Clamorose dichiarazioni dell'ex capo di stato maggiore turco, Isik Kosaner: nella lotta contro i guerriglieri separatisti curdi l'esercito ha commesso errori che sono costati la vita ai soldati. Parole eclatanti che fanno molto discutere in un Paese abituato a considerare le forze armate un pilastro della nazione. Le affermazioni erano state registrate di nascosto nel corso di conversazioni che Kosaner ha avuto negli ultimi mesi, in occasione di sue visite a varie unità militari e sono poi comparse su internet pochi giorni dopo l'attentato del 17 agosto che ha provocato la morte di dodici soldati per mano del Pkk e tre settimane dopo le improvvise dimissioni di Kosaner e dei vertici militari in polemica con il governo Erdogan. Dopo una settimana di silenzio l'ex numero uno delle forze armate turche ha confermato le rivelazioni con un comunicato stampa: “un'autocritica per avvisare i suoi uomini e motivarli” ed evitare che alcune sue parole possano danneggiare la memoria dei soldati caduti.
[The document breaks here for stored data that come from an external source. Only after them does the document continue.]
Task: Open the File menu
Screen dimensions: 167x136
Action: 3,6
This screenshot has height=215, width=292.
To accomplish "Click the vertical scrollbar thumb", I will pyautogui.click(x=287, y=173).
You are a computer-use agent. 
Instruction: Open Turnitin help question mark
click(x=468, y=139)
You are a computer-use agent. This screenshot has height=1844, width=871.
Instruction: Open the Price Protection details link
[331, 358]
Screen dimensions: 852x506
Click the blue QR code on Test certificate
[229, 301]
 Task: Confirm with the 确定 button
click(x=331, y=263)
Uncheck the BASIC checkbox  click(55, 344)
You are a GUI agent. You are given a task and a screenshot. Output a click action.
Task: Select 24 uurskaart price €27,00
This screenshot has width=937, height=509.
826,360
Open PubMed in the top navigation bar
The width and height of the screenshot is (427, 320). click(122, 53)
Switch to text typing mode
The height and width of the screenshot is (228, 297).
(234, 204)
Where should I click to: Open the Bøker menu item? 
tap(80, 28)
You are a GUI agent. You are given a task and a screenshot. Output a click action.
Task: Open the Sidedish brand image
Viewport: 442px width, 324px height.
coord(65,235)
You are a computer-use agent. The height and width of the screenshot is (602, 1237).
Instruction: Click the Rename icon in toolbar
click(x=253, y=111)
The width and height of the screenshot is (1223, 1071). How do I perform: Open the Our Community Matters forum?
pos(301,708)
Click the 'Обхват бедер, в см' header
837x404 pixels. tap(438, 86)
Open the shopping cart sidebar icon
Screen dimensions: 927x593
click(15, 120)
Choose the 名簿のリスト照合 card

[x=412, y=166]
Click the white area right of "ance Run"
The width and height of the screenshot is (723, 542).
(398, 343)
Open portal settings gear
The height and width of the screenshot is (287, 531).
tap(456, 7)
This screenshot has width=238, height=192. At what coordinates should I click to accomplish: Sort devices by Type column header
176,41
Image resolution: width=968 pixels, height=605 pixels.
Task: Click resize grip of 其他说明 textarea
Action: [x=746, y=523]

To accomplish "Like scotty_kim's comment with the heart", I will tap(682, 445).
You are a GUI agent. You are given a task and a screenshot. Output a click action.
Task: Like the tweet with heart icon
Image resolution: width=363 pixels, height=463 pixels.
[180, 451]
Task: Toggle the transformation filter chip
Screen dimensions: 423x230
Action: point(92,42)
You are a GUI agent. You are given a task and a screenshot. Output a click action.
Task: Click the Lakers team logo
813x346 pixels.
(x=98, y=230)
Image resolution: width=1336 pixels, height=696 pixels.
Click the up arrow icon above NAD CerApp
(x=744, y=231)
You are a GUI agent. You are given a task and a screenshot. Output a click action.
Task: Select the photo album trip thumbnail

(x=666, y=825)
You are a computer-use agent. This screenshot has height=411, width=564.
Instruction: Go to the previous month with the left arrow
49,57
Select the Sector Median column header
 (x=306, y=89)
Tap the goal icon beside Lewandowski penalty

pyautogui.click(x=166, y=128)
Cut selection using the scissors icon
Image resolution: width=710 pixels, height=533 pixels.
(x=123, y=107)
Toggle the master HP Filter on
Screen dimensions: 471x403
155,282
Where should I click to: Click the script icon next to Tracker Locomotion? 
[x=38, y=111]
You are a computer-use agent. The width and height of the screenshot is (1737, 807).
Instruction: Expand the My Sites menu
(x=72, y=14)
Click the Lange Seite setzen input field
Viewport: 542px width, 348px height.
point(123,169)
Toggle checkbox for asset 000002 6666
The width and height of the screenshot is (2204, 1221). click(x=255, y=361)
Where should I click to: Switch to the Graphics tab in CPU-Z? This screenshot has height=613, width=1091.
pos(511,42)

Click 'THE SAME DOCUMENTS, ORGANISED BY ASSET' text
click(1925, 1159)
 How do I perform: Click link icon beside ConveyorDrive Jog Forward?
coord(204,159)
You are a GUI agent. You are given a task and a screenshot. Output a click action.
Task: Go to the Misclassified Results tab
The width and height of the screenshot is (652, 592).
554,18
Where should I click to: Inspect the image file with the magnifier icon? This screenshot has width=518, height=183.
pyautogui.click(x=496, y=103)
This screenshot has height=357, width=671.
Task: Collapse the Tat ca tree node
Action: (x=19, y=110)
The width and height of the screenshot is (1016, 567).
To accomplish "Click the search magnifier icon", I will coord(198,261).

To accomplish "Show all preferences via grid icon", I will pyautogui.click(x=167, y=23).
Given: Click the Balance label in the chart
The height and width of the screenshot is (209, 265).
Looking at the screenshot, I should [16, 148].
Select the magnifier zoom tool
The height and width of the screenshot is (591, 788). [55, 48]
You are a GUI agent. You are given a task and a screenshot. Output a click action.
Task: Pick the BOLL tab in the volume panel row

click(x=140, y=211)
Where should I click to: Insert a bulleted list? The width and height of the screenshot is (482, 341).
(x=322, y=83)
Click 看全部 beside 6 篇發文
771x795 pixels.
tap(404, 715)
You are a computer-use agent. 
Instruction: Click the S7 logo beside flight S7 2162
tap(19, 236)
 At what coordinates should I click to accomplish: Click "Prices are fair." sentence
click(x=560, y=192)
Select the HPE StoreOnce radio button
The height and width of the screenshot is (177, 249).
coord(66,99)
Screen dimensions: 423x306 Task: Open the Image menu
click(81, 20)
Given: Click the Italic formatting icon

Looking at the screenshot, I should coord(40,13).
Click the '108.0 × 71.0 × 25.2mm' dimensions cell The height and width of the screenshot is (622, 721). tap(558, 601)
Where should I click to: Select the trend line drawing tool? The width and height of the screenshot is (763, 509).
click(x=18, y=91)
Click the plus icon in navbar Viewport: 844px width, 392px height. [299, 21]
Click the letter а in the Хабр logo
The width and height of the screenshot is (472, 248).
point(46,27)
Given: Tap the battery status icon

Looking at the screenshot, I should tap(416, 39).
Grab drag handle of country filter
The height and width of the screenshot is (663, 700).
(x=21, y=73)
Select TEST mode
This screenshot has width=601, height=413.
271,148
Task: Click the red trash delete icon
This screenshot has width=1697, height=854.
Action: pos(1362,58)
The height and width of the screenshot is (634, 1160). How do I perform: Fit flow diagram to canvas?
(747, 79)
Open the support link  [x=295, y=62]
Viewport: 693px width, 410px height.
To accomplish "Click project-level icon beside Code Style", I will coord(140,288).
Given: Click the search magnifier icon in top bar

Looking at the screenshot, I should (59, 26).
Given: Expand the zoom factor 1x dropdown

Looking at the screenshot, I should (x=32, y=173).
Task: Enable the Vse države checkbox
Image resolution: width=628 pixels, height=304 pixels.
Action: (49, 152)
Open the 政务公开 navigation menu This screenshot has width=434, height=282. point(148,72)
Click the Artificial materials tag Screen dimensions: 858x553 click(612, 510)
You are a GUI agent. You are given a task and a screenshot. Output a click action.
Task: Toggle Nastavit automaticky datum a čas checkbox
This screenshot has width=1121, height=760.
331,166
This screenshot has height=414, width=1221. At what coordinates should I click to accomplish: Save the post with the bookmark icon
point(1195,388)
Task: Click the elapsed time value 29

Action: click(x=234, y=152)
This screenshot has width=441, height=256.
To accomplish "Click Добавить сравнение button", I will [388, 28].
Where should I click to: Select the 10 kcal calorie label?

Parole che, inevitabilmente, rimandano al braccio di ferro in corso da anni tra governo islamico-moderato e militari (con questi ultimi capaci, fino ad un certo punto, di costituire un'opposizione anche più forte di quella parlamentare, ma che negli ultimi tempi hanno subito una serie di sconfitte) e che indicano come le grandi trasformazioni sociali e politiche che la Turchia vive da un decennio non lasciano indenne nemmeno il baluardo dello stato laico fondato da Kemal Ataturk.